→ **Instruction**: Rewrite the entries below, replacing every occurrence of "Viewport" with "Display" and leaving everything else unchanged.

→ **Excerpted data**:

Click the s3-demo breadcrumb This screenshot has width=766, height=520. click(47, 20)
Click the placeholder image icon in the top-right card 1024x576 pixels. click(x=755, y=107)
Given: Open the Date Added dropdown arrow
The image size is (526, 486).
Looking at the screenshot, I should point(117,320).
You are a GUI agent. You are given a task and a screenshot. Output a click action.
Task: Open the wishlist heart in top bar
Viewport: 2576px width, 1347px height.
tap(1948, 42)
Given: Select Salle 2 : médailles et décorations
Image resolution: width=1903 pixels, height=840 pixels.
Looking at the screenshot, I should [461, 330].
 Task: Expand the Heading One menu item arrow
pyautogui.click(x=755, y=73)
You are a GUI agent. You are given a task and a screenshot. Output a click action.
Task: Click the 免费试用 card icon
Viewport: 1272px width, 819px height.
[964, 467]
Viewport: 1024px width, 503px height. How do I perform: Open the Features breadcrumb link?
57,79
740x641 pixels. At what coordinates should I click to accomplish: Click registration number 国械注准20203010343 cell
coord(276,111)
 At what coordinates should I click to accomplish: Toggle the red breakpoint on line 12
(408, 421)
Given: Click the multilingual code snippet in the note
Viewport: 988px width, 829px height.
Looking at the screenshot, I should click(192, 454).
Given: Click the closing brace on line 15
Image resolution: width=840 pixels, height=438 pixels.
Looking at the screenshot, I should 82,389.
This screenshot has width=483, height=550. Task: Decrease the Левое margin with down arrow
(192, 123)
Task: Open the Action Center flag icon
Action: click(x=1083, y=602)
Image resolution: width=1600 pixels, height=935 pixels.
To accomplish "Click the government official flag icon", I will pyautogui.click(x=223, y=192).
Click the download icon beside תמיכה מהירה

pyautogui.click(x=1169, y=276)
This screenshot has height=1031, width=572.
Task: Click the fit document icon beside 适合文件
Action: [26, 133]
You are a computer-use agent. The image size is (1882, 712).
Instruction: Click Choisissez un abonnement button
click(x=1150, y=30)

→ **Full answer**:
Click the s3-demo breadcrumb This screenshot has width=766, height=520. click(47, 20)
Click the placeholder image icon in the top-right card 1024x576 pixels. click(x=755, y=107)
Given: Open the Date Added dropdown arrow
The image size is (526, 486).
Looking at the screenshot, I should point(117,320).
You are a GUI agent. You are given a task and a screenshot. Output a click action.
Task: Open the wishlist heart in top bar
Display: 2576px width, 1347px height.
tap(1948, 42)
Given: Select Salle 2 : médailles et décorations
Image resolution: width=1903 pixels, height=840 pixels.
Looking at the screenshot, I should [461, 330].
 Task: Expand the Heading One menu item arrow
pyautogui.click(x=755, y=73)
You are a GUI agent. You are given a task and a screenshot. Output a click action.
Task: Click the 免费试用 card icon
Display: 1272px width, 819px height.
[964, 467]
Display: 1024px width, 503px height. How do I perform: Open the Features breadcrumb link?
57,79
740x641 pixels. At what coordinates should I click to accomplish: Click registration number 国械注准20203010343 cell
coord(276,111)
 At what coordinates should I click to accomplish: Toggle the red breakpoint on line 12
(408, 421)
Given: Click the multilingual code snippet in the note
Display: 988px width, 829px height.
Looking at the screenshot, I should click(192, 454).
Given: Click the closing brace on line 15
Image resolution: width=840 pixels, height=438 pixels.
Looking at the screenshot, I should 82,389.
This screenshot has width=483, height=550. Task: Decrease the Левое margin with down arrow
(192, 123)
Task: Open the Action Center flag icon
Action: click(x=1083, y=602)
Image resolution: width=1600 pixels, height=935 pixels.
To accomplish "Click the government official flag icon", I will pyautogui.click(x=223, y=192).
Click the download icon beside תמיכה מהירה

pyautogui.click(x=1169, y=276)
This screenshot has height=1031, width=572.
Task: Click the fit document icon beside 适合文件
Action: [26, 133]
You are a computer-use agent. The image size is (1882, 712).
Instruction: Click Choisissez un abonnement button
click(x=1150, y=30)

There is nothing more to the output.